Adjusted Ebitda. The Partnership agreement defines adjusted ebitda as net income (loss) before income tax expense, interest expense, depreciation and amortization expense and certain other items management believes affect the comparability of operating results. Adjusted ebitda is a non-GAAP financial measure that management and external users of our consolidated financial statements, such as industry analysts, investors, lenders and rating agencies, may use to assess:
- The Partnership’s operating performance as compared to other publicly traded partnerships in the midstream energy industry, without regard to capital structure, historical cost basis or financing methods;
- The Partnership’s ability to incur and service debt and fund capital expenditures;
- The ability of the Partnership’s assets to generate sufficient cash flow to make distributions to unitholders; and
- The viability of acquisitions and other capital expenditure projects and the returns on investment of various investment opportunities.
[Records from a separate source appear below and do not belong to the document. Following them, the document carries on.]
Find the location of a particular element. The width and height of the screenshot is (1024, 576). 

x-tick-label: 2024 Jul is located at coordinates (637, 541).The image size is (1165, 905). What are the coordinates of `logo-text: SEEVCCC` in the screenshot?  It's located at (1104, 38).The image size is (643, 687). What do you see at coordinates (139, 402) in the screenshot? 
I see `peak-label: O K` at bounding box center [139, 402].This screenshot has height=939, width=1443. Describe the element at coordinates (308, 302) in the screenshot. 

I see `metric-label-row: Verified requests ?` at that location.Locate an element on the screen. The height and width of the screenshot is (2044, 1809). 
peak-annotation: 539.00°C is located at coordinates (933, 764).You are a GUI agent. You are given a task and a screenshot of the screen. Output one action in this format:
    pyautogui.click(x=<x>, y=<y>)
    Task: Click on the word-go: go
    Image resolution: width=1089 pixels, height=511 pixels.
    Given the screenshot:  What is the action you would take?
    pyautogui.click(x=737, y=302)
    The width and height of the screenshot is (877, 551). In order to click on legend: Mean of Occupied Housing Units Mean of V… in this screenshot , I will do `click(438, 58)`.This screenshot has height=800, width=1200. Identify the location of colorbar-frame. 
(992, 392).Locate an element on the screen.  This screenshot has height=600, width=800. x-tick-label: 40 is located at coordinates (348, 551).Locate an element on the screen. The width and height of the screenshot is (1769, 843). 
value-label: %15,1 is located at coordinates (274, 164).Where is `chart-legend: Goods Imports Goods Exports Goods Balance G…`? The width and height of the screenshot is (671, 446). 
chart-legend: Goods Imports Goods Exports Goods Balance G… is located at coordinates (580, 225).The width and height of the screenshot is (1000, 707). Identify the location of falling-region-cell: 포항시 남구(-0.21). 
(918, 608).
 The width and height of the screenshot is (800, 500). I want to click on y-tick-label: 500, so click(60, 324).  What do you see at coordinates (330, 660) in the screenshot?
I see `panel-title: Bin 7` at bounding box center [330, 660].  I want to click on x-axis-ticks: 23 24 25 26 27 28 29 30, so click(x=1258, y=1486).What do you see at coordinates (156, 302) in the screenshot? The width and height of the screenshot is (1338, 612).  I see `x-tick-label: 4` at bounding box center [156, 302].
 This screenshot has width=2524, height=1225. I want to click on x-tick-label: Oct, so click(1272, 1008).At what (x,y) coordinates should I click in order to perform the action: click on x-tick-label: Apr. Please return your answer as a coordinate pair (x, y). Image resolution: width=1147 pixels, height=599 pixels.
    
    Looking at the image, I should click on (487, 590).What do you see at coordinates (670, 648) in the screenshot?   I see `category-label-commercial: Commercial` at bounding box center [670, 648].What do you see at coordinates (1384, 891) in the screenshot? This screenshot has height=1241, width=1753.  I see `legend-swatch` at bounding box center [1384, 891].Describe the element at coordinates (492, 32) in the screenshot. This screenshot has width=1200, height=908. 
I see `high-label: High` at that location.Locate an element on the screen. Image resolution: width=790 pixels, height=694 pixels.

Management believes it is appropriate to exclude certain items from ebitda because management believes these items affect the comparability of operating results. The Partnership believes that the presentation of adjusted ebitda in this press release provides information useful to investors in assessing its financial condition and results of operations. The GAAP measure most directly comparable to adjusted ebitda is net income.
Distributable Cash Flow. The Partnership agreement defines DCF as adjusted ebitda attributable to the Partnership adjusted for:
- Addition of interest income;
- Subtraction of net cash paid for interest expense;
- Subtraction of maintenance capital expenditures; and
- Subtraction of income taxes.
Management compares the DCF the Partnership generates to the cash distributions it expects to pay its partners. Using this metric, management computes a distribution coverage ratio. DCF is an important non-GAAP financial measure for our limited partners since it serves as an indicator of our success in providing a cash return on investment. Specifically, this financial measure indicates to investors whether or not the Partnership is generating cash flows at a level that can sustain or support an increase in its quarterly cash distributions. DCF is also a quantitative standard used by the investment community with respect to publicly traded partnerships because the value of a partnership unit is in part measured by its yield, which is based on the amount of cash distributions a partnership can pay to a unitholder. The GAAP measure most directly comparable to DCF is net cash provided by operating activities.